6. **Write the Specific Solution:** Finally, we plug these values back into our general solution:
$y(x) = (8 - 5x + x^2)e^x + (8 + 5x + x^2)e^{-x}$
Which can be rewritten nicely as $y(x) = (x^2 - 5x + 8)e^x + (x^2 + 5x + 8)e^{-x}$.

Alternative answer

Answer: I'm really not sure how to solve this one! It looks super tricky and much more advanced than what we're learning in school right now. Explain
This is a question about something called "differential equations" and "derivatives" . The solving step is:

Wow, this problem looks really, really hard!

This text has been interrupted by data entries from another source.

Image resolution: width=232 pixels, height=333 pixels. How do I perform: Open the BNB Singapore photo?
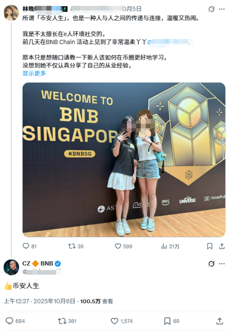(124, 160)
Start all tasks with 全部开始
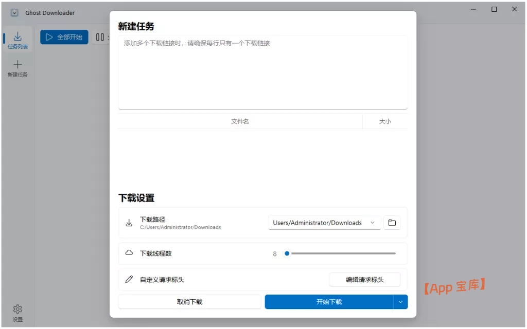Image resolution: width=527 pixels, height=329 pixels. coord(64,36)
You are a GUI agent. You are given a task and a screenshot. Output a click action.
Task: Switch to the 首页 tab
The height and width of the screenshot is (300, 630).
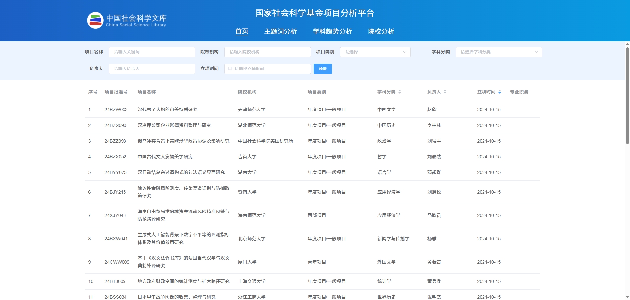[x=242, y=31]
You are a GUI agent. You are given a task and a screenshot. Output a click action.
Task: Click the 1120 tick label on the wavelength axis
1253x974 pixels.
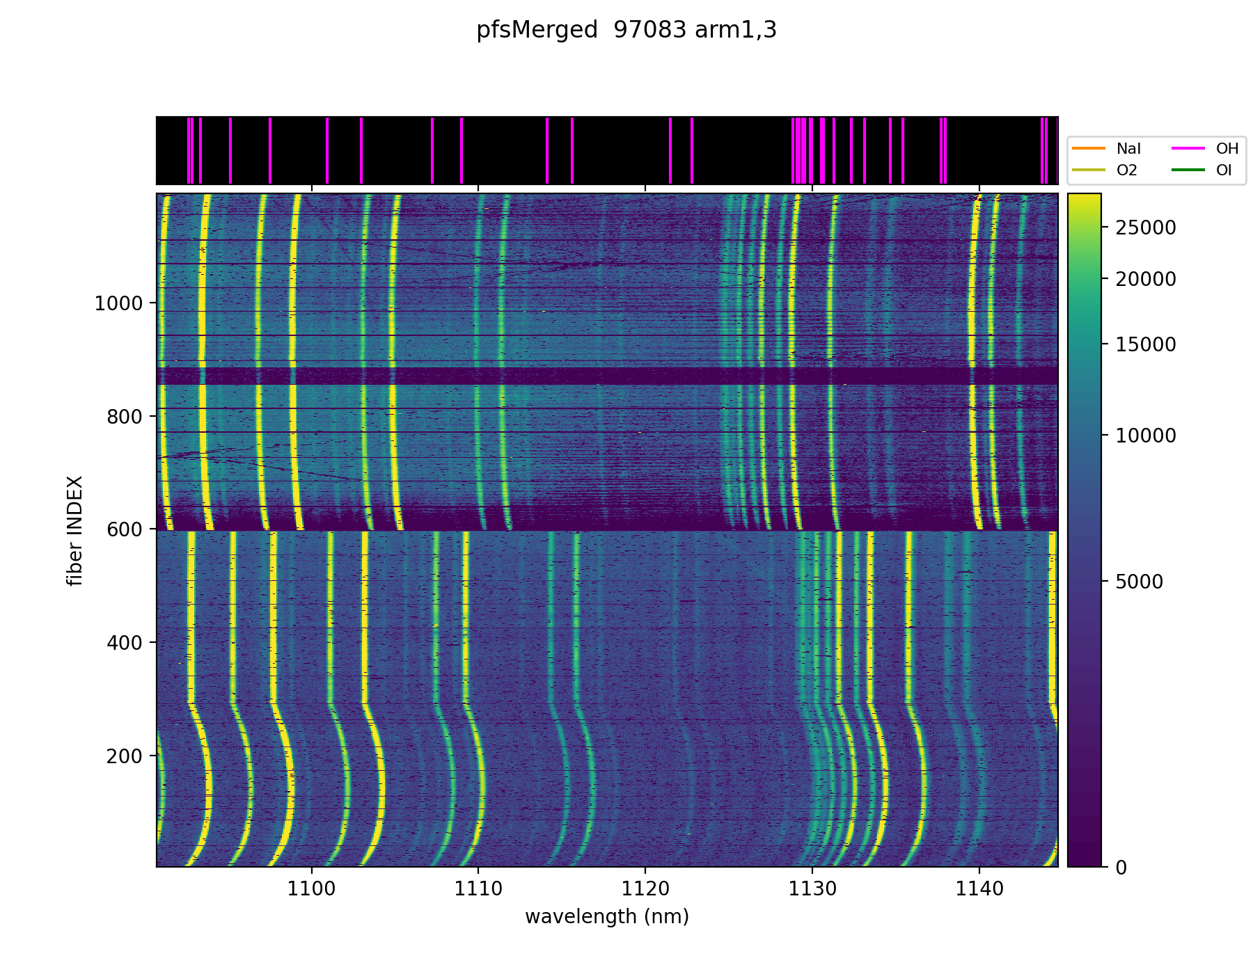pos(645,888)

It has all these little dashes on the 'y' (like y with one dash, y with two dashes, all the way up to six dashes!). My teacher, Mr. Thompson, taught us a little bit about what one dash means, but we haven't learned anything about finding a special "y" that fits an equation with so many dashes, especially not up to the sixth one! And then there are all these numbers like y(0)=16 and y'(0)=0, which are like special clues, but I don't know how to use them with so many dashes.

We usually solve problems by counting, drawing pictures, or looking for patterns in numbers, but I can't figure out how to do that with this kind of problem. It looks like it needs really advanced math, maybe even college math, that I haven't learned yet. I think this problem is too big for me right now!